À Madame Victor Hugo.

Mercredi 31 mars [1852].

Je saisis comme tu vois toutes les occasions, chère et noble amie. Je sais depuis cinq minutes que M. Over Straten, un belge très distingué, homme d’esprit et de cœur, part pour Paris. Il te remettra ces trois mots. J’interromps pour te les écrire une déposition que me font Amable Lemaître et Lachambaudie sur les pontons dont ils sortent. C’est hideux.

Embrasse mon Victor et mon Adèle. Courage à tous. Grand succès à notre cher Paul Meurice. Poignée de main à Auguste. Mon cœur à toi.

À Madame Victor Hugo.

Bruxelles, 8 avril.

Toujours des improvisations, chère amie. Notre cher et excellent Deschanel qui te portera ce mot, part pour Paris dans une heure. Reçois-le comme un de nos meilleurs amis qu’il est. J’ai vu par quelques lignes de Paul dans l’Indépendance (remercie Paul de ma part) que tu t’étais occupée, et utilement, des sottes rumeurs répandues par l’Élysée sur ma rentrée obtenue. J’avais fait répondre ici immédiatement par ces six lignes :

« Plusieurs journaux annoncent que M. Victor Hugo a été autorisé à rentrer en France. On ne s’explique pas l’origine d’un pareil bruit. M. Victor Hugo a fait obtenir autrefois à M. Bonaparte l’autorisation de rentrer en France. Il n’a pas à la lui demander aujourd’hui. »

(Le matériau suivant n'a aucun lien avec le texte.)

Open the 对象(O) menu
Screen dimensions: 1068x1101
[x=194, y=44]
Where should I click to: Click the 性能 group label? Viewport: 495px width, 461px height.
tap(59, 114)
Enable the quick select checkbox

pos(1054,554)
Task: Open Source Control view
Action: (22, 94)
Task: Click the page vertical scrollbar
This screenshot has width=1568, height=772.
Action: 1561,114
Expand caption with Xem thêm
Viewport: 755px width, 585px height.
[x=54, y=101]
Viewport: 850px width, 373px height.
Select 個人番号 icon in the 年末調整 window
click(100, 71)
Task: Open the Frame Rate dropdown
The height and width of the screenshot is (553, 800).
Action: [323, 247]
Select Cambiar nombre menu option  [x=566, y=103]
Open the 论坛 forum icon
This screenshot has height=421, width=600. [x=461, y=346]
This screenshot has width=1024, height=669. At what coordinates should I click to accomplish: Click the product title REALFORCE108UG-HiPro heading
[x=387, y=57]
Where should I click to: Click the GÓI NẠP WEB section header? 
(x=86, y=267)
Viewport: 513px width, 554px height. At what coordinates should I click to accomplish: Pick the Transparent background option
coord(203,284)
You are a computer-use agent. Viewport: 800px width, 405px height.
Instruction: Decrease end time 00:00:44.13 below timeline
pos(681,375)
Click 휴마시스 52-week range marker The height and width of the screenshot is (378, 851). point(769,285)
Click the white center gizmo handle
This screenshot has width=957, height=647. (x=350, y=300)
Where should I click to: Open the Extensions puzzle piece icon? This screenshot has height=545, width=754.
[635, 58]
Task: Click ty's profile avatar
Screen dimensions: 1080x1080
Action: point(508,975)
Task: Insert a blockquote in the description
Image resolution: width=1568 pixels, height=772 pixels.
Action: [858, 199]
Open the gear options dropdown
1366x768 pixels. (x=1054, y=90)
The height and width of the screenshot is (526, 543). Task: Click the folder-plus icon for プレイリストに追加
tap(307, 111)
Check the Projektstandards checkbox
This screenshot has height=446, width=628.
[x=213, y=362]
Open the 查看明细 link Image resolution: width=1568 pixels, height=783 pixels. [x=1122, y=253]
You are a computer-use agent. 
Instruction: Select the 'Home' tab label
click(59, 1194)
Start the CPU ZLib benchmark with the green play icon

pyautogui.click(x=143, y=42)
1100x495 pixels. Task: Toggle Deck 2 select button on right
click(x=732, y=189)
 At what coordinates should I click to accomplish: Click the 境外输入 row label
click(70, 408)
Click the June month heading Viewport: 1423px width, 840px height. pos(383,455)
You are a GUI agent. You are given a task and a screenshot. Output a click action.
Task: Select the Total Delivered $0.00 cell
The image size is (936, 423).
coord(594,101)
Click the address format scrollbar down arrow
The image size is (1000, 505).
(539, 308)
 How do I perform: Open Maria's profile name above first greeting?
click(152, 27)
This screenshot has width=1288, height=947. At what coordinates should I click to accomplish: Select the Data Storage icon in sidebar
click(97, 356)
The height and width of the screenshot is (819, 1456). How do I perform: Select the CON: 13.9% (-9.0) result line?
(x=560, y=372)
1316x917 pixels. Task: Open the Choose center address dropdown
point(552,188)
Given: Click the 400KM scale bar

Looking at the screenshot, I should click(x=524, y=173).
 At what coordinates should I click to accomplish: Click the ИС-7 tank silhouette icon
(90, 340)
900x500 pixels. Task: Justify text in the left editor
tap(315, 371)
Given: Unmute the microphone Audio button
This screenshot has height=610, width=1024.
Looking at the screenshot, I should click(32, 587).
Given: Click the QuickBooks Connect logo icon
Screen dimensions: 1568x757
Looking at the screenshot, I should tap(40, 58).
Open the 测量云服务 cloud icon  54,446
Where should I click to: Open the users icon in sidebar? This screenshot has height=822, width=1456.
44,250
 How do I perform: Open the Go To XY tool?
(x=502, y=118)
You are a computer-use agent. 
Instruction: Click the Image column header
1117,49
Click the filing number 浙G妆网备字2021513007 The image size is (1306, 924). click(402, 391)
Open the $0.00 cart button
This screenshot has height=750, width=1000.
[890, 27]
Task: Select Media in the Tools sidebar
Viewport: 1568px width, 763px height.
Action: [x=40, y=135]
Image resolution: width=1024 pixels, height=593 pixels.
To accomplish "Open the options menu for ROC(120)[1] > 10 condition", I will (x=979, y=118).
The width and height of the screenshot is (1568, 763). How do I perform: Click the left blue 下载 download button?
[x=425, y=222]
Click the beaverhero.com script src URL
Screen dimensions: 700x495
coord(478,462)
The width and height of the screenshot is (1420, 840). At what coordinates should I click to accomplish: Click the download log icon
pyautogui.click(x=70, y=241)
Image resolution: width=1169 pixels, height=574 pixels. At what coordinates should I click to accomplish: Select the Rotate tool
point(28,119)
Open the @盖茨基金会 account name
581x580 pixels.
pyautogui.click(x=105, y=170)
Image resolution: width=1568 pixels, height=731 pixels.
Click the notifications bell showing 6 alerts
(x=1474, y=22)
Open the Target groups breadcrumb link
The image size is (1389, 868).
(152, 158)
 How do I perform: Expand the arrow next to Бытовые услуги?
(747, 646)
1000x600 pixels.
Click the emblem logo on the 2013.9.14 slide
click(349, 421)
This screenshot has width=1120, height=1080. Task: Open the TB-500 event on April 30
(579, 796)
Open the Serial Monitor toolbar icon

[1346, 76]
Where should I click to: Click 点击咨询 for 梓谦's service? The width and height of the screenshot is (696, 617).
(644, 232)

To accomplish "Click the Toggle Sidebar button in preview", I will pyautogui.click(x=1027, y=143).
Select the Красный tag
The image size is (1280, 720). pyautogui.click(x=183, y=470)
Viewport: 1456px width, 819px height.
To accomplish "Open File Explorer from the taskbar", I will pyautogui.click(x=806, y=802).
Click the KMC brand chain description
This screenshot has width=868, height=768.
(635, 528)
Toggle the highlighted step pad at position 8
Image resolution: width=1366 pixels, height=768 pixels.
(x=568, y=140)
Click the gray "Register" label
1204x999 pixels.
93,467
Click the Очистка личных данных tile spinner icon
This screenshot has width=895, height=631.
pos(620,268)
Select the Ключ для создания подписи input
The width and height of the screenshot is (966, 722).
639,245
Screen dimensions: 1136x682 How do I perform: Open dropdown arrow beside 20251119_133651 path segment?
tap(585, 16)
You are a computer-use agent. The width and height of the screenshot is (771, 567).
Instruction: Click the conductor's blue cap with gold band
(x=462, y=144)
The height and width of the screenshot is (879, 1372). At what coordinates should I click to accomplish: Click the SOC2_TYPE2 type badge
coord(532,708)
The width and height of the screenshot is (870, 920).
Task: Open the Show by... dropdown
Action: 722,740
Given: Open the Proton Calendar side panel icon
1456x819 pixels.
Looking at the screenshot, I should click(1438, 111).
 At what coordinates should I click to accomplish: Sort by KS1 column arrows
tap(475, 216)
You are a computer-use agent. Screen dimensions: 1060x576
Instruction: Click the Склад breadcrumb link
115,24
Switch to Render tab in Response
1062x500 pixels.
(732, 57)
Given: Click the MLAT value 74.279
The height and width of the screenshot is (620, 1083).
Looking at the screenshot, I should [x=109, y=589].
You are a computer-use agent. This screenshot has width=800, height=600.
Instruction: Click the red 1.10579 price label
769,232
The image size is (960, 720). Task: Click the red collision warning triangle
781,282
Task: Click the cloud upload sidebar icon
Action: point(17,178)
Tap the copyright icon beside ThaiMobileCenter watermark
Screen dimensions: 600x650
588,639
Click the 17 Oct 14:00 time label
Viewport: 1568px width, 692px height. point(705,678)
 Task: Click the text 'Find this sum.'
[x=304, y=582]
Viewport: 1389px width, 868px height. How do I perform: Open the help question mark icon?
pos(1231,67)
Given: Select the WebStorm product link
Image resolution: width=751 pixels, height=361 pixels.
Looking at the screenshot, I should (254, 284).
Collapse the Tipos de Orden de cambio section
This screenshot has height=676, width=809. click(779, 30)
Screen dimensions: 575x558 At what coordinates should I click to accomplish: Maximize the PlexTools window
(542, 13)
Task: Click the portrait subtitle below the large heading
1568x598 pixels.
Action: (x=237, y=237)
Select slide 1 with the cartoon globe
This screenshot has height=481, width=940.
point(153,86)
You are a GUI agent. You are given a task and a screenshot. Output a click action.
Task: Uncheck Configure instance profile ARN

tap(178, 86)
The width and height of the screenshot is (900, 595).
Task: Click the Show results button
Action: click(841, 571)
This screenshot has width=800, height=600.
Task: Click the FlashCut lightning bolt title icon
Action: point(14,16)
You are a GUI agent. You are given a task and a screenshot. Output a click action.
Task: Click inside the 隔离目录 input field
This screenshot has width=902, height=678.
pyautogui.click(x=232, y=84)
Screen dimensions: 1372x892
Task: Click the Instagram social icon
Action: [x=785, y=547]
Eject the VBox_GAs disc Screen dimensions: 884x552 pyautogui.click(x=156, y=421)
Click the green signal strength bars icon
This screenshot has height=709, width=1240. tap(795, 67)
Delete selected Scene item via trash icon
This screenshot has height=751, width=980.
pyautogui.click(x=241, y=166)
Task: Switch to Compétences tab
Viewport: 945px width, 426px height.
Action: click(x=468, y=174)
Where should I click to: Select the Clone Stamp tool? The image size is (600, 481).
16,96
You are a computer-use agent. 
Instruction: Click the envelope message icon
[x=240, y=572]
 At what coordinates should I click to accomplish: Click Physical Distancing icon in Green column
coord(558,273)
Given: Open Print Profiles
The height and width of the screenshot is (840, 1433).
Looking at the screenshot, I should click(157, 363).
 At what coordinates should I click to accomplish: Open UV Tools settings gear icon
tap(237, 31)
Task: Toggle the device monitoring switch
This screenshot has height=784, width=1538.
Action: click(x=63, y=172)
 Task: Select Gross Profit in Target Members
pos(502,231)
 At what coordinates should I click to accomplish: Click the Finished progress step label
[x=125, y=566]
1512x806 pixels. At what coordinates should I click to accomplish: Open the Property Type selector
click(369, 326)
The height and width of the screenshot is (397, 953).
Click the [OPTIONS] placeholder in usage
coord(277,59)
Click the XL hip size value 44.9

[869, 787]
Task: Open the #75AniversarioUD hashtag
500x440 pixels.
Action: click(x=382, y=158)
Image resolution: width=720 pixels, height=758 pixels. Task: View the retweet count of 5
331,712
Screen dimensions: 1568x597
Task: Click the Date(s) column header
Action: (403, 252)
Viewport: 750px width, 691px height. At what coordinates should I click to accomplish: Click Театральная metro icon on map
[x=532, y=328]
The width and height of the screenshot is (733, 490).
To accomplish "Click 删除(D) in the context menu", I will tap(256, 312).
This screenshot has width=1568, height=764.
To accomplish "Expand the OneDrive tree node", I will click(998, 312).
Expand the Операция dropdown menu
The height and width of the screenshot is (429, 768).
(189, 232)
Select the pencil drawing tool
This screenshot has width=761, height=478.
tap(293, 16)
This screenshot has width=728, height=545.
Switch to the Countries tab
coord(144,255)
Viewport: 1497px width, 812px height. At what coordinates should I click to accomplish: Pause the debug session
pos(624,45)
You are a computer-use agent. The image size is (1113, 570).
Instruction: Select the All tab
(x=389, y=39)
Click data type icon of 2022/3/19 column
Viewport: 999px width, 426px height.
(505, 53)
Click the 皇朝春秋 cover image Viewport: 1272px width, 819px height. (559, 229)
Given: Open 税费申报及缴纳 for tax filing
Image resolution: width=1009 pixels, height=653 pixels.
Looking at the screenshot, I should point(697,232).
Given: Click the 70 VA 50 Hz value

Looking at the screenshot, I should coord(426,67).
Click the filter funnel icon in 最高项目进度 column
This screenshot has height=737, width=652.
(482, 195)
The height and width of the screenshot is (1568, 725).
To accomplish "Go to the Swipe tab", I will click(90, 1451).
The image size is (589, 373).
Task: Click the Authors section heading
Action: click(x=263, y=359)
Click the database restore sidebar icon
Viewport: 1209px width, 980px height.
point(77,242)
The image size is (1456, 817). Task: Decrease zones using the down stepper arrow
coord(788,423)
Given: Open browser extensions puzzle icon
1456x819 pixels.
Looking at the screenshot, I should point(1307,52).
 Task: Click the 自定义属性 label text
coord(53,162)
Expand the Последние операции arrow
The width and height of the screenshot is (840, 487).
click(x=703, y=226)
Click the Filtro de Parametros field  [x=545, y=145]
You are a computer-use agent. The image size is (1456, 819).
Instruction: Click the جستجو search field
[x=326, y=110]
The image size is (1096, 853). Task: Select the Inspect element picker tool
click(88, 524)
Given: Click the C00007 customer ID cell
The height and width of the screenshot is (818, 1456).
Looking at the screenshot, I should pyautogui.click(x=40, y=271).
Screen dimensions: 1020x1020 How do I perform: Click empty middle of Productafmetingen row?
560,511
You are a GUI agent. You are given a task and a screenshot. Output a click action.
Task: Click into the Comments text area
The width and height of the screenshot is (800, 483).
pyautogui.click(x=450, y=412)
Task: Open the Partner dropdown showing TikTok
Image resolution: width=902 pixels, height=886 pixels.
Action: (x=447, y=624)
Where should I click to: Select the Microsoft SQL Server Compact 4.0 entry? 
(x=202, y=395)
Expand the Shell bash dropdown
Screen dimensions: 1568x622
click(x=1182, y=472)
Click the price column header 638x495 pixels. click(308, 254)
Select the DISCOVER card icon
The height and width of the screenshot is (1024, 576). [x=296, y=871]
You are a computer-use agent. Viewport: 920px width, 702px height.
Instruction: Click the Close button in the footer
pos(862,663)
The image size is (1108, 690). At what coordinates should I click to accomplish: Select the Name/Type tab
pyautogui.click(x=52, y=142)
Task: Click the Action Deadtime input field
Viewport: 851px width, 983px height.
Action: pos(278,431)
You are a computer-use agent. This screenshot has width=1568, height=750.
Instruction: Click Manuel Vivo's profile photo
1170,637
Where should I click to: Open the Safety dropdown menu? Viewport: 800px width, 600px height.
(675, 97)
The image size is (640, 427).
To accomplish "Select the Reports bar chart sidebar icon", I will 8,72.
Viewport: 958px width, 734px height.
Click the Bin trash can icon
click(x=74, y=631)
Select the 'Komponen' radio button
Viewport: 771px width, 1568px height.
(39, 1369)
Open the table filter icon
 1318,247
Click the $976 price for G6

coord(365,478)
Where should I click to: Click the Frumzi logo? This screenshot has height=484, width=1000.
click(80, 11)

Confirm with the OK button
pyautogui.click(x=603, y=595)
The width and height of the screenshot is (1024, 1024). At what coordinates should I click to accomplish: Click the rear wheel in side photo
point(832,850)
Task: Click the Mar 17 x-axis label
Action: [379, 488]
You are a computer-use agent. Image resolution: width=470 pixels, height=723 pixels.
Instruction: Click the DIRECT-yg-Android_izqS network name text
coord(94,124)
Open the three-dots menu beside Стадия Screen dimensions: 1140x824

Cependant l’Élysée a insisté. Hier l’Observateur belge publiait ceci :

J’ai répliqué par l’envoi suivant :

Te voilà au fait de mon dialogue avec l’Élysée. J’espère que ce mot lui cassera le bec.

Chère maman bien-aimée, j’ai passé hier une bonne soirée. Alexandre Dumas est arrivé, nous avons dîné ensemble et parlé de toi. Il nous a dit comme tout le monde t’aime et te respecte, et je lui ai dit que tout le monde avait bien raison.

Tu as dû voir Hetzel. Il a dû te parler de mon livre, et te faire toucher du doigt les obstacles à la publication. Ces obstacles disparaîtront. M. Trouvé-Chauvel, l’ancien ministre des Finances, est venu me voir tout à l’heure. Je crois qu’il ira à Londres et qu’il s’occupera du mode de publication de mon livre. Ils étaient là trois anciens ministres de 1848, Charras, Freslon et Trouvé-Chauvel. Je leur ai lu quelques pages de mon manuscrit. L’effet a été bon. Trouvé-Chauvel a dit : Ce livre sera un événement et un monument.

Caylus, du National, sort de chez moi. Il part pour l’Amérique. Le directeur du Courrier des États-Unis, journal français de New-York, désire m’acheter le droit de publier mon livre en Amérique. Caylus le verra, lui parlera et m’enverra la réponse. J’aurai une lettre de lui vers le 10 mai.

Voici un extrait d’un journal qui m’arrive :

Il me semble que les journaux d’ici doivent t’intéresser. Avez-vous su cette petite histoire ?

« M. Villemain ayant été obligé de se présenter à l’Élysée pour quelque affaire relative à l’Académie française, M. Bonaparte lui dit d’un ton aigre-doux : « Monsieur Villemain, l’Académie française me boude ; elle n’est pas comme l’Académie des Sciences qui m’a donné trois sénateurs. — L’Académie française est plus heureuse, a répondu M. Villemain, elle vous a donné trois exilés. »

Pour aujourd’hui, voilà mon sac à nouvelles vidé. Quant au cœur, il ne se vide pas. Je t’écrirais cent pages de tendresses que je n’aurai pas commencé. Charles est sorti. Mais je fais sa commission en t’embrassant bien tendrement ainsi que ma Dédé et mon Toto. Je m’ennuie bien de sa prison. S’il s’ennuie autant de mon exil, ce sera une bonne heure que celle où nous nous reverrons. J’ai su le beau succès de Paul Meurice. Félicite-le et embrasse-le pour moi.

Je serre la généreuse main d’Auguste.